(Stored items)
◆ ◆ ◆ ◆ ◆

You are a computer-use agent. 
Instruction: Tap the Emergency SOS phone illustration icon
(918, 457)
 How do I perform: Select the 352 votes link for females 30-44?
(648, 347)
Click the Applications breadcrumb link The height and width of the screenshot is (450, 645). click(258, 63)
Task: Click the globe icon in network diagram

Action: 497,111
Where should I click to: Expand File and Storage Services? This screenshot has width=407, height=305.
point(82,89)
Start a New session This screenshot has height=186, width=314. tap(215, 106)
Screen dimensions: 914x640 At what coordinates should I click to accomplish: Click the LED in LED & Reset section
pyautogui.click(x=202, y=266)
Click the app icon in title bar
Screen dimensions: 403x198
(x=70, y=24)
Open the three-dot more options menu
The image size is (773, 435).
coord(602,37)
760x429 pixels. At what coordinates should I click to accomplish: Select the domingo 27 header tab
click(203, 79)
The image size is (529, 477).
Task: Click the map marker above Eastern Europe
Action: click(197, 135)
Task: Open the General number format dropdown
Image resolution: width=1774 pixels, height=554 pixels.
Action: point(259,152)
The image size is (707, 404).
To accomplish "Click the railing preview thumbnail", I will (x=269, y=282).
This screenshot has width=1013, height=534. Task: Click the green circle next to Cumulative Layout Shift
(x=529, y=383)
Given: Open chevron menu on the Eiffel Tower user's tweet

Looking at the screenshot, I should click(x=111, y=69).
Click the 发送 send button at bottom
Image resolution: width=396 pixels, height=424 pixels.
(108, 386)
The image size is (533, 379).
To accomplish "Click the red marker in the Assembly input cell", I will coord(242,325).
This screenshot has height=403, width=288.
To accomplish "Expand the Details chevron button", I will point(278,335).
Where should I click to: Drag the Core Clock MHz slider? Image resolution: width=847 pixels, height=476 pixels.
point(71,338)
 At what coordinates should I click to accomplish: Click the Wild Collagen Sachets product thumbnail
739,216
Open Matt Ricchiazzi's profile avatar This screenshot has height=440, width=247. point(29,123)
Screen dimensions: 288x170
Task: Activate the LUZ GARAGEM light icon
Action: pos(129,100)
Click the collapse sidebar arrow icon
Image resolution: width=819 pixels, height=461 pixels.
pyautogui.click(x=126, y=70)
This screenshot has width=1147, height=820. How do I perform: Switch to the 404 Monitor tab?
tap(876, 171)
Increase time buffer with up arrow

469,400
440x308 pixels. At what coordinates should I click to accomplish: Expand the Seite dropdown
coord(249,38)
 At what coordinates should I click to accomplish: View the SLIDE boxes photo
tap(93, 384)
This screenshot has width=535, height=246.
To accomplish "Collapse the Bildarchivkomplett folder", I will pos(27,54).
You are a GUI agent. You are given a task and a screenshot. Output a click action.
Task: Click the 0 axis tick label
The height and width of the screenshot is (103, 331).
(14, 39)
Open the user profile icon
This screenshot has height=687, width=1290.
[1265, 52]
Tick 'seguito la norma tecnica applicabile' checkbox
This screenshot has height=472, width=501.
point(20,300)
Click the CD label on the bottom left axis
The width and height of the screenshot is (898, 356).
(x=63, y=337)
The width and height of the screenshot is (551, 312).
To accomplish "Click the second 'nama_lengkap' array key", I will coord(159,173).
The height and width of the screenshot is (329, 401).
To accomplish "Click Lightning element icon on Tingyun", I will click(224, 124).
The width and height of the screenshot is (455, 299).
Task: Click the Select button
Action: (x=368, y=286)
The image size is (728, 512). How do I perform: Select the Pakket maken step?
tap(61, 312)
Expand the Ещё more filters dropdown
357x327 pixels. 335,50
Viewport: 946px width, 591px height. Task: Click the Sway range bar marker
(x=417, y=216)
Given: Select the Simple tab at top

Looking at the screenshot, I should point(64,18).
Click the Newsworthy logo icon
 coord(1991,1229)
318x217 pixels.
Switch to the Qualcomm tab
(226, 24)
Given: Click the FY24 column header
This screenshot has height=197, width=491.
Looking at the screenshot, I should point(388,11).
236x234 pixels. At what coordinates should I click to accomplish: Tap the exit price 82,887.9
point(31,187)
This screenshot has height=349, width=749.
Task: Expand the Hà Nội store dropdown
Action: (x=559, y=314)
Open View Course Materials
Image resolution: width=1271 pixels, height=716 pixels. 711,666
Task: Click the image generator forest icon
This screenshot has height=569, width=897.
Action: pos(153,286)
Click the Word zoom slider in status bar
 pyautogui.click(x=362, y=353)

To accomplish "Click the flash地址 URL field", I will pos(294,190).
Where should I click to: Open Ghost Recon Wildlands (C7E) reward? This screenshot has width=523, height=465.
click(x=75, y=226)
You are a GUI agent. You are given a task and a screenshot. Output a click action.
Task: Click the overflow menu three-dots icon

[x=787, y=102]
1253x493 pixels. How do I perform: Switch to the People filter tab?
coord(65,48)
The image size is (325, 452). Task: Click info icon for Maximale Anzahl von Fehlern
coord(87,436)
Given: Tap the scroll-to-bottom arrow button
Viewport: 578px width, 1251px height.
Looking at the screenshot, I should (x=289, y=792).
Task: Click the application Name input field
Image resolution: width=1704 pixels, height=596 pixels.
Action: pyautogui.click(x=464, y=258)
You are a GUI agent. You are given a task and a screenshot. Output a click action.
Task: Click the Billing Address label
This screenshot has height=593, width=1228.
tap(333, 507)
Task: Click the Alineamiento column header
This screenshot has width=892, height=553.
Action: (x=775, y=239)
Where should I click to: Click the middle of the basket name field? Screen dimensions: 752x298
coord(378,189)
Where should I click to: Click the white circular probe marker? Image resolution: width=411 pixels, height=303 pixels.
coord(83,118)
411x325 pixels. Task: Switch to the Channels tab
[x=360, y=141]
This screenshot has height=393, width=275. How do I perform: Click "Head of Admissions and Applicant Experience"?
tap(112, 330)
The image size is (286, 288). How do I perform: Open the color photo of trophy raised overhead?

◆ ◆ ◆ ◆ ◆

### Your task
What needs duplicating is the run of lines from the one containing "Task: Click the Billing Address label" through the last line of the entries above, exact and complete.

### Output of the task
Task: Click the Billing Address label
This screenshot has height=593, width=1228.
tap(333, 507)
Task: Click the Alineamiento column header
This screenshot has width=892, height=553.
Action: (x=775, y=239)
Where should I click to: Click the middle of the basket name field? Screen dimensions: 752x298
coord(378,189)
Where should I click to: Click the white circular probe marker? Image resolution: width=411 pixels, height=303 pixels.
coord(83,118)
411x325 pixels. Task: Switch to the Channels tab
[x=360, y=141]
This screenshot has height=393, width=275. How do I perform: Click "Head of Admissions and Applicant Experience"?
tap(112, 330)
The image size is (286, 288). How do I perform: Open the color photo of trophy raised overhead?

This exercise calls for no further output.